Вообще, они, конечно, совратители, вообще, они, конечно, преступники. Я не могу осудить наркомана, но тот, кто подсаживает людей на иголки, конечно, преступник.
НВ: Но министр культуры Мединский все-таки, как мне кажется, не дотягивает до уровня хотя бы Фурцевой. Там другой калибр.
Л.Р.: Фигура была мощнее, время было более серьезное, патетически говоря. Я это время ненавижу, разумеется, потому что в нем вырос и знаю ему цену. Но все-таки был другой стиль эпохи. Это было время большого стиля, который уже, конечно, распадался вовсю. И культура играла роль все-таки важную. Стиль той эпохи – это все же Большой театр, а не "Радио Шансон".

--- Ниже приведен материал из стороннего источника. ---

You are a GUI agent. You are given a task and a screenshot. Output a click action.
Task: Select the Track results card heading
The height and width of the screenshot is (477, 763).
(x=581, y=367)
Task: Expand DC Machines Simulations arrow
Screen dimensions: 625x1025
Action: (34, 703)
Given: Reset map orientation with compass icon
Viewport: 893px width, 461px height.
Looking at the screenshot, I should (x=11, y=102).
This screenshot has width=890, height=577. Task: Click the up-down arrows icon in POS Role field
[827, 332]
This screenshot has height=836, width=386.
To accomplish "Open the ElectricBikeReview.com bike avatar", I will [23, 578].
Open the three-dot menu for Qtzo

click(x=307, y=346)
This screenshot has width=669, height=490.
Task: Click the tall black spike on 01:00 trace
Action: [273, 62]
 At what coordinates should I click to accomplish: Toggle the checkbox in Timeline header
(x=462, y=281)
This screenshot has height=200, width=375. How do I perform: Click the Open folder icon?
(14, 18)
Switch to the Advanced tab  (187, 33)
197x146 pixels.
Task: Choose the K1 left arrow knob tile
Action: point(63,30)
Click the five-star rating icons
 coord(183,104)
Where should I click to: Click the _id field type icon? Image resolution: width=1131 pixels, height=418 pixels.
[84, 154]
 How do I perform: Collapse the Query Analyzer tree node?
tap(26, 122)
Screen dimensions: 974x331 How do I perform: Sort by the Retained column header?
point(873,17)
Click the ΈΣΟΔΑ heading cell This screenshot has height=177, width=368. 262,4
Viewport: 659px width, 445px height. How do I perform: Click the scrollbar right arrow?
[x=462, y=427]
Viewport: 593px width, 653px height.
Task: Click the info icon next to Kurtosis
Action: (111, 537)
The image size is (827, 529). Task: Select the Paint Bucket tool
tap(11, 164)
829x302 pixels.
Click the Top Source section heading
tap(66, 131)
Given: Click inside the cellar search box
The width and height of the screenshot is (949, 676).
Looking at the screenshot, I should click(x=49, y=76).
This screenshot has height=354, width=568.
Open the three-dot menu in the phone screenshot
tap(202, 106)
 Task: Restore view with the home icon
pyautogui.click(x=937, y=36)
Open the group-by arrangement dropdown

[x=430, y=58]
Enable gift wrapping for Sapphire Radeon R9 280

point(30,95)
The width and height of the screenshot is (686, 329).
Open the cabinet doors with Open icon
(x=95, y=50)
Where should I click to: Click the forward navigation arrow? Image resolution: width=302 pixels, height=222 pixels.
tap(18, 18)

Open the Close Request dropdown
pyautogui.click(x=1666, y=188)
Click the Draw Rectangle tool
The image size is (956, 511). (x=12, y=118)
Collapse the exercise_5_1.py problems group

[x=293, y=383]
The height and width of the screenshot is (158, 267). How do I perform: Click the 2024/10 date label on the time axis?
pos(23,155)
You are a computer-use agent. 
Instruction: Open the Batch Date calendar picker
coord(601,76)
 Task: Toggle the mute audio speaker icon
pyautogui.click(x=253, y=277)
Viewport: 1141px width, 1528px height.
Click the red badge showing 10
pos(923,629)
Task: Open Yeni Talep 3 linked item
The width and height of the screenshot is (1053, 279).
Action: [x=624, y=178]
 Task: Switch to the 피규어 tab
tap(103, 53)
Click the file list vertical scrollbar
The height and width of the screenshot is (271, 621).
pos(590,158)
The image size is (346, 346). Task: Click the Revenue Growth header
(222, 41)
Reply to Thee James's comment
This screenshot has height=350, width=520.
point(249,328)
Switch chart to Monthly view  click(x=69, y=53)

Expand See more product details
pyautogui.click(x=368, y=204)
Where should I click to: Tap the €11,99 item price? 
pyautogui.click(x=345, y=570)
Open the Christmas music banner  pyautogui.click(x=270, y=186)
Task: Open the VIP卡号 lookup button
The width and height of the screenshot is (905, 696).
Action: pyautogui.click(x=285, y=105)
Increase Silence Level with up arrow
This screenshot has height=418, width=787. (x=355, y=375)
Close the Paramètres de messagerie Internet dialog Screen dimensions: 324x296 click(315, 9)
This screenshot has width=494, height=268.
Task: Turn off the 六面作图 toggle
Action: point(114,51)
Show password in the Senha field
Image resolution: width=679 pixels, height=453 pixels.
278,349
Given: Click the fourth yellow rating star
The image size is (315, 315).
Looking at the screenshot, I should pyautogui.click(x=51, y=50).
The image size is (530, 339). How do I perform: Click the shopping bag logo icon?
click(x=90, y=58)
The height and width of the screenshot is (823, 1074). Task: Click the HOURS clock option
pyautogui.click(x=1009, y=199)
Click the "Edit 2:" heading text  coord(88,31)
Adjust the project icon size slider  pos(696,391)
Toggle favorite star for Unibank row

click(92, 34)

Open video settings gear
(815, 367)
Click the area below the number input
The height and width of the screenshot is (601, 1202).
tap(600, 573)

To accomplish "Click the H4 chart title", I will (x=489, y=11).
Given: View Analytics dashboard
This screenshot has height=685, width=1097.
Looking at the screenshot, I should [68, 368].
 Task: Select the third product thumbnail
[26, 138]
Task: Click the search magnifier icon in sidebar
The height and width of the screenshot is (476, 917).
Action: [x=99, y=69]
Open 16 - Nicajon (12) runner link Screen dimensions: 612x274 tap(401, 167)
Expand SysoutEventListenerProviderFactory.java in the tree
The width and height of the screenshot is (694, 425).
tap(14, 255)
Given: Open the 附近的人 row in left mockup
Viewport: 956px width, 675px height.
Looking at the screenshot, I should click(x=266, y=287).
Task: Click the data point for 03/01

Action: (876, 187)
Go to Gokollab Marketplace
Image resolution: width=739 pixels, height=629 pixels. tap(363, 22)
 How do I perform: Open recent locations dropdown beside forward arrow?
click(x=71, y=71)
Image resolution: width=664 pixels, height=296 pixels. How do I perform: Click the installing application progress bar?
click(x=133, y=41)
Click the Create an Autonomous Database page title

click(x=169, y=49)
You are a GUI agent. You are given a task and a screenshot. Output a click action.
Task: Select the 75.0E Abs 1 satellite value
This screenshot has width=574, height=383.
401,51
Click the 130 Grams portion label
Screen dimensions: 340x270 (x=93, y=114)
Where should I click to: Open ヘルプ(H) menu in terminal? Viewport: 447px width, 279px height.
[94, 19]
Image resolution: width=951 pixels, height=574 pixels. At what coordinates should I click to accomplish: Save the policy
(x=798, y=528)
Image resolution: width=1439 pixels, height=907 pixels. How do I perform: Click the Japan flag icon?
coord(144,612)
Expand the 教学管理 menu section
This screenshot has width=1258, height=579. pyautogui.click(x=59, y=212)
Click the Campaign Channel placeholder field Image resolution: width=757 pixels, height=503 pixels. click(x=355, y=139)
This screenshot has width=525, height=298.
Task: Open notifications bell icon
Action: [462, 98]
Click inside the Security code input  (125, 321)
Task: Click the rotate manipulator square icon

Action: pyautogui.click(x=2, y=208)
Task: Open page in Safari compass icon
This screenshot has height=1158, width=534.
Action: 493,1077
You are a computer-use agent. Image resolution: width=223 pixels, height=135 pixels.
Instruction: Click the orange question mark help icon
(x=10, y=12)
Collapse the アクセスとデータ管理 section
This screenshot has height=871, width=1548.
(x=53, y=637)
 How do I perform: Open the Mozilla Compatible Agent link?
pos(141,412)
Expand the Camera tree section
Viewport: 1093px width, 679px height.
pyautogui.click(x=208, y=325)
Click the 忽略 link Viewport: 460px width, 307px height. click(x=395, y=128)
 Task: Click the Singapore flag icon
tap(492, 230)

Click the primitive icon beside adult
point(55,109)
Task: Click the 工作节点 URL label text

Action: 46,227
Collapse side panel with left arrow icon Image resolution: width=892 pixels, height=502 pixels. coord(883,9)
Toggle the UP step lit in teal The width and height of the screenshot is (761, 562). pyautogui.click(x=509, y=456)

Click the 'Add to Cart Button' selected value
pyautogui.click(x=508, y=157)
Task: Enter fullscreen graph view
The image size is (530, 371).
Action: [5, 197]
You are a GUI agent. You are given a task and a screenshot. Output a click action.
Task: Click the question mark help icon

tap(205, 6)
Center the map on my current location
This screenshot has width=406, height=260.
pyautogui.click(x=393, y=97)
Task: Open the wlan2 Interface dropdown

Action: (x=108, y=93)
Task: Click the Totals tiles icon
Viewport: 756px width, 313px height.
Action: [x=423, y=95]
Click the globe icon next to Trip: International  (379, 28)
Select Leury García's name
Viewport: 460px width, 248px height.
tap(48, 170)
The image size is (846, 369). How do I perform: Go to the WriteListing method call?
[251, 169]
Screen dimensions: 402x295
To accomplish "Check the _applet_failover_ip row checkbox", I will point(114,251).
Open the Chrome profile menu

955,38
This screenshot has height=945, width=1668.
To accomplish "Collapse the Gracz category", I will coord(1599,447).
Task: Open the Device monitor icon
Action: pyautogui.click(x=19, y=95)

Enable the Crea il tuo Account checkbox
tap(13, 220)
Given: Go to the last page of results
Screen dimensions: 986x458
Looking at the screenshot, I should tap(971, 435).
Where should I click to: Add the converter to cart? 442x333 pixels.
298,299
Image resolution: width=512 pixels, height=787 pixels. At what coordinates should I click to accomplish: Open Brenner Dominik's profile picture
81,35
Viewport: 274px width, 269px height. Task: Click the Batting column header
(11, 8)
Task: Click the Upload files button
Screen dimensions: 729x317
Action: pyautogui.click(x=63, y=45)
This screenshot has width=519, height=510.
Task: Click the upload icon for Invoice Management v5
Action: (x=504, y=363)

Можно как угодно издеваться над культурно-историческим, семиотическим значением балета "Лебединое озеро", который играл какую-то особую роль в нашей новейшей истории, но это все-таки Чайковский.
НВ: Вот эти мемориальные экзерсисы власти, все эти иваны грозные, князи владимиры, скандал в интернете вокруг танца со звездами Давида на лагерной робе, в которую была одета фигуристка и супруга пресс-секретаря российского президента Татьяна Навка, – это тоже всплеск постмодерна? Возможен ли постмодерн в концлагере?
Л.Р.: Это тоже постмодернизм. Но это не одного порядка явления. Грозный или Александр Невский – это происходит от гулкой идейной пустоты, от вакуума, от отсутствия образа будущего. Образа будущего нет в общественном сознании. Даже в индивидуальном нет.
Для большинства людей, частных лиц, будущее – это летний отпуск, допустим. Не дальше. Хватит ли денег съездить куда-то, или купим ли мы новый диван – это будущее, так сказать. В этом ничего плохого нет.
Но общественного образа будущего, который создавали коммунисты, авангардисты, между прочим, образ будущего – это до сих пор башня Татлина, которую так никто и не построил. Когда нет образа будущего и нет желания, внутренних ресурсов создавать этот образ, люди тянутся к прошлому и хватают оттуда что ни попадя. Грозный – так Грозный, Сталин – так Сталин.
У огромного пласта нашего населения, который иногда пышно называют народом, есть отсутствие чувства истории. Историю, может быть, кто-то знает лучше, кто-то хуже, но чувство истории – это редкий дар. Поэтому все прошедшие события как бы одновременно происходили, и все они происходили только что. Отсюда болезненное отношение к давним событиям.
Вот по поводу войны. В Европе, например, на это смотрят даже с дикостью. Война была 70 лет назад, мир с тех пор страшно изменился. А здесь все про войну. 70 лет назад! Это же сменилось черт знает сколько поколений. Поэтому все эти надписи "на Берлин" – от полного непонимания, насколько все изменилось. Где Обама, где Берлин, где война – это все где-то тут, и по любому поводу надо высказаться.
И вообще, ненависть – это вещь подсознательная, глубинная. Если ею не управлять, если не канализировать в разные цивилизационные трубы, то она выплескивается в самых неожиданных проявлениях. Потому что ненависть первична, а объект – вторичен.
НВ: Может быть, именно из-за этого и возникает желание провозгласить пресловутую государственную идеологию?
Л.Р.: Желание-то есть, только ее никто не создаст. Это невозможно. Из чего ее создавать – из Ивана Грозного, что ли?
Понимаете, государственная идеология была у коммунистов, но при всей своей ветхости и смехотворности к концу, она все-таки была основана на каких-то образцах европейской социальной мысли. Все-таки там был какой-никакой Маркс, какие-никакие гегели, какой-никакой диамат. Это была теория довольно тухлая, но она была теорией.
Но сейчас из чего? Смесь православия с коммунизмом? Ну, из чего они это сделают? А самое главное, при нынешней информационной ситуации кто с их этой идеологией будет считаться и для кого они будут ее создавать?
Они создадут институт, распилят много денег, опубликуют какой-нибудь документ, над которым все будут издеваться. И все.